Problem:
Put the lines of the records below, from the line containing "What do you see at coordinates (1168, 642)" through the line containing "center [1168, 642].", into a Markdown table with columns Row and Line, numbering each line and skipping blank ones. Leave out the pictures.

Source records
___

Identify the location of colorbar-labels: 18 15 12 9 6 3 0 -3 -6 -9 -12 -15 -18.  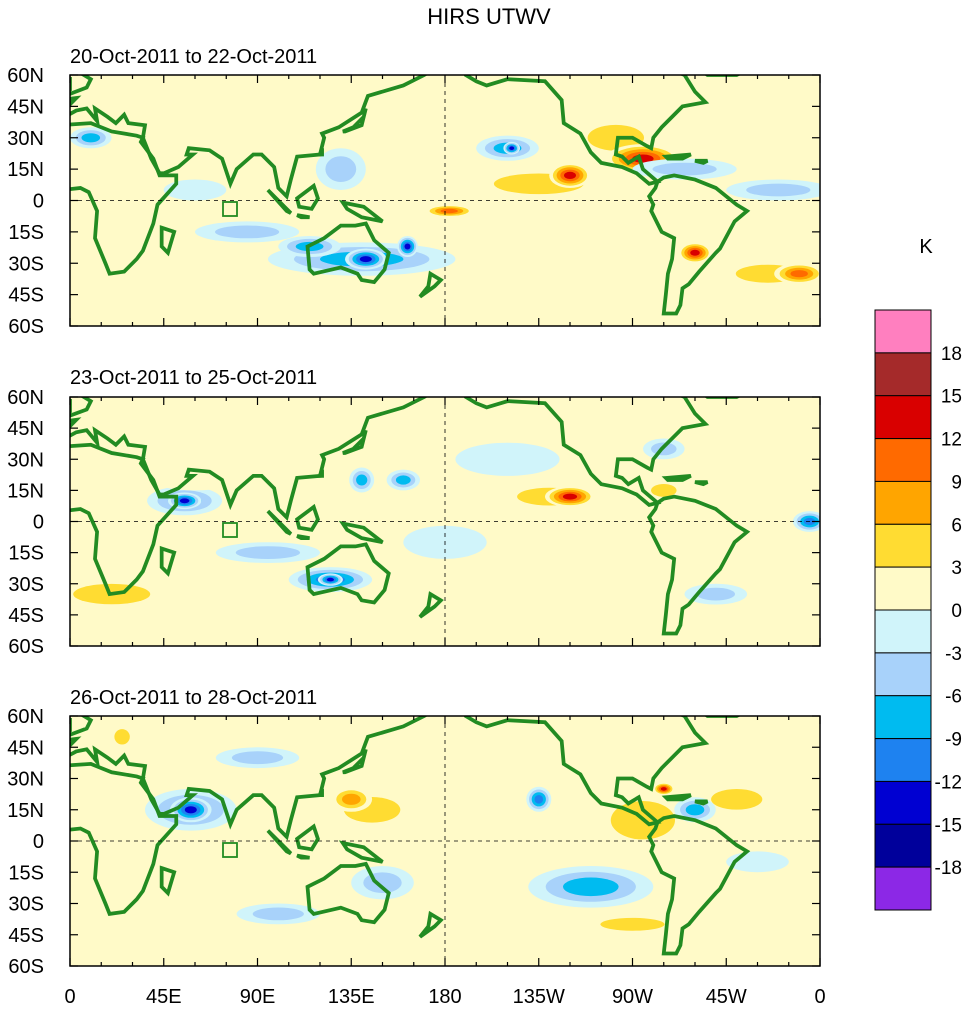
(948, 612).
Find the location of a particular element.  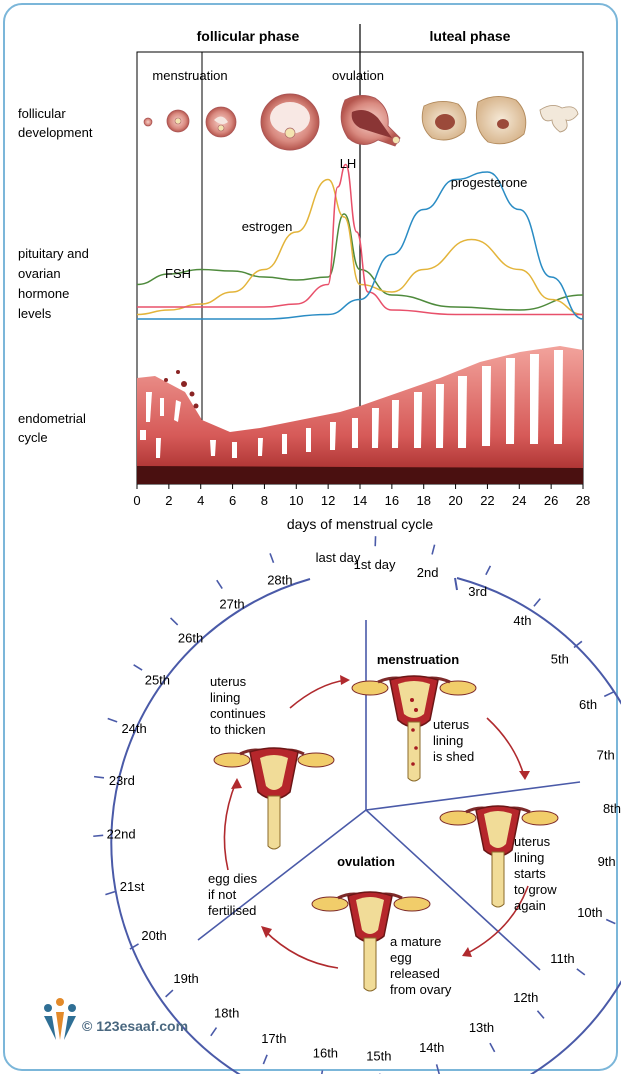

day-label: 11th is located at coordinates (562, 958).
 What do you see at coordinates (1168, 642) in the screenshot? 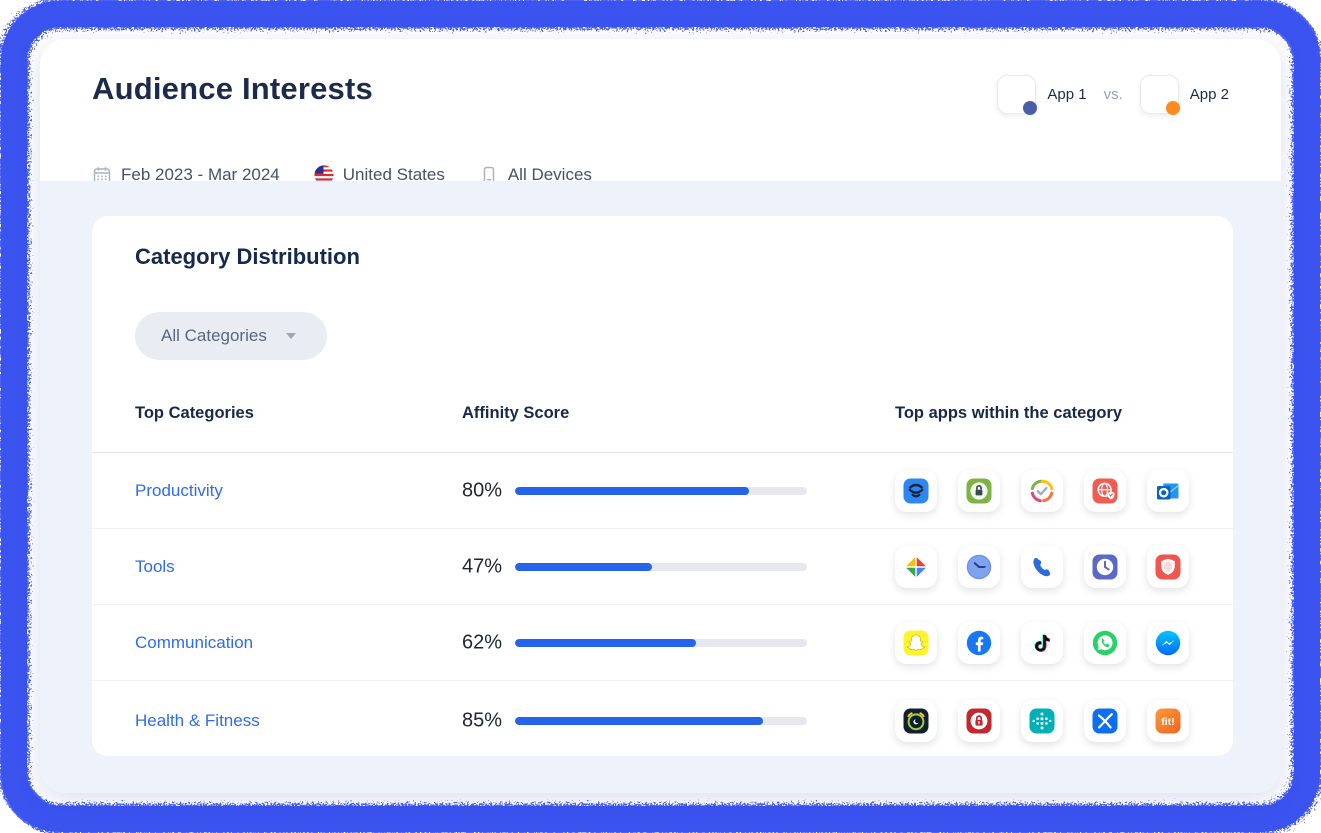
I see `messenger-app-icon` at bounding box center [1168, 642].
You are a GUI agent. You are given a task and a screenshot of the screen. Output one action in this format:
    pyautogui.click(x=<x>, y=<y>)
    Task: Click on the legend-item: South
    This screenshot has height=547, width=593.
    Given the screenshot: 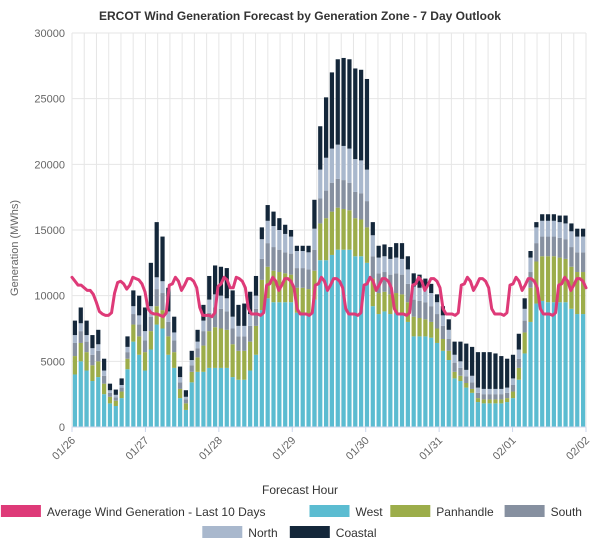 What is the action you would take?
    pyautogui.click(x=543, y=512)
    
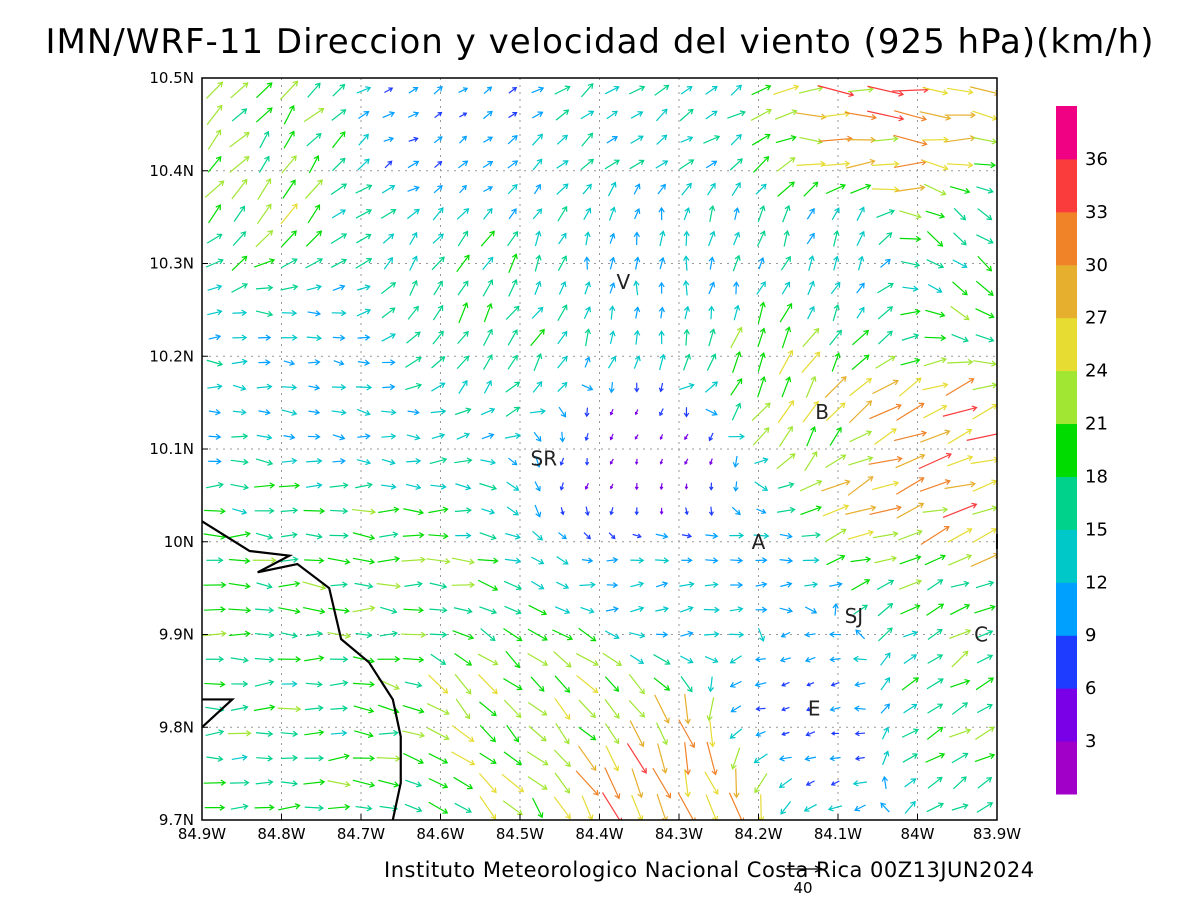 Image resolution: width=1200 pixels, height=900 pixels. What do you see at coordinates (1090, 636) in the screenshot?
I see `colorbar-label: 9` at bounding box center [1090, 636].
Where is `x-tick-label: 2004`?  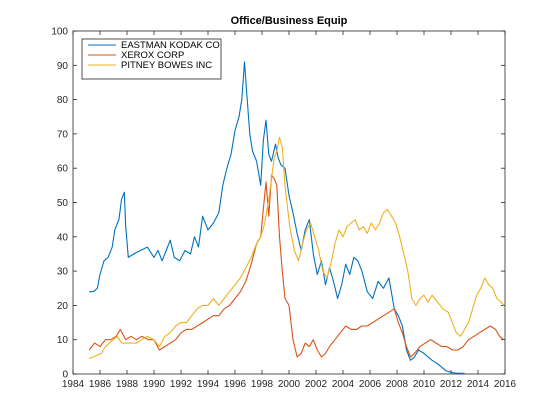 x-tick-label: 2004 is located at coordinates (344, 384).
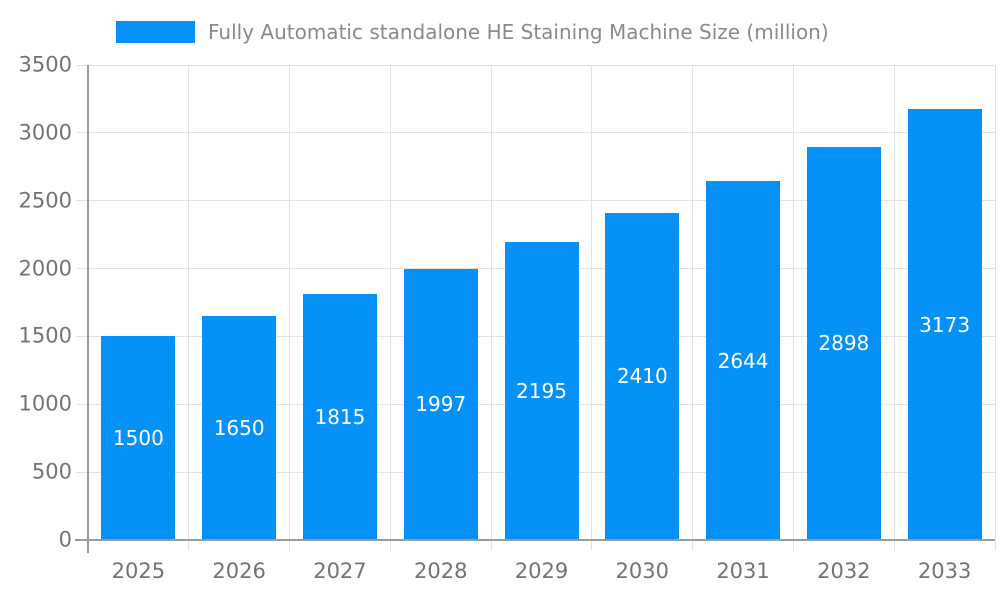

___

Exercise output:
| Row | Line |
|---|---|
| 1 |  What do you see at coordinates (1168, 642) in the screenshot?  |
| 2 | I see `messenger-app-icon` at bounding box center [1168, 642]. |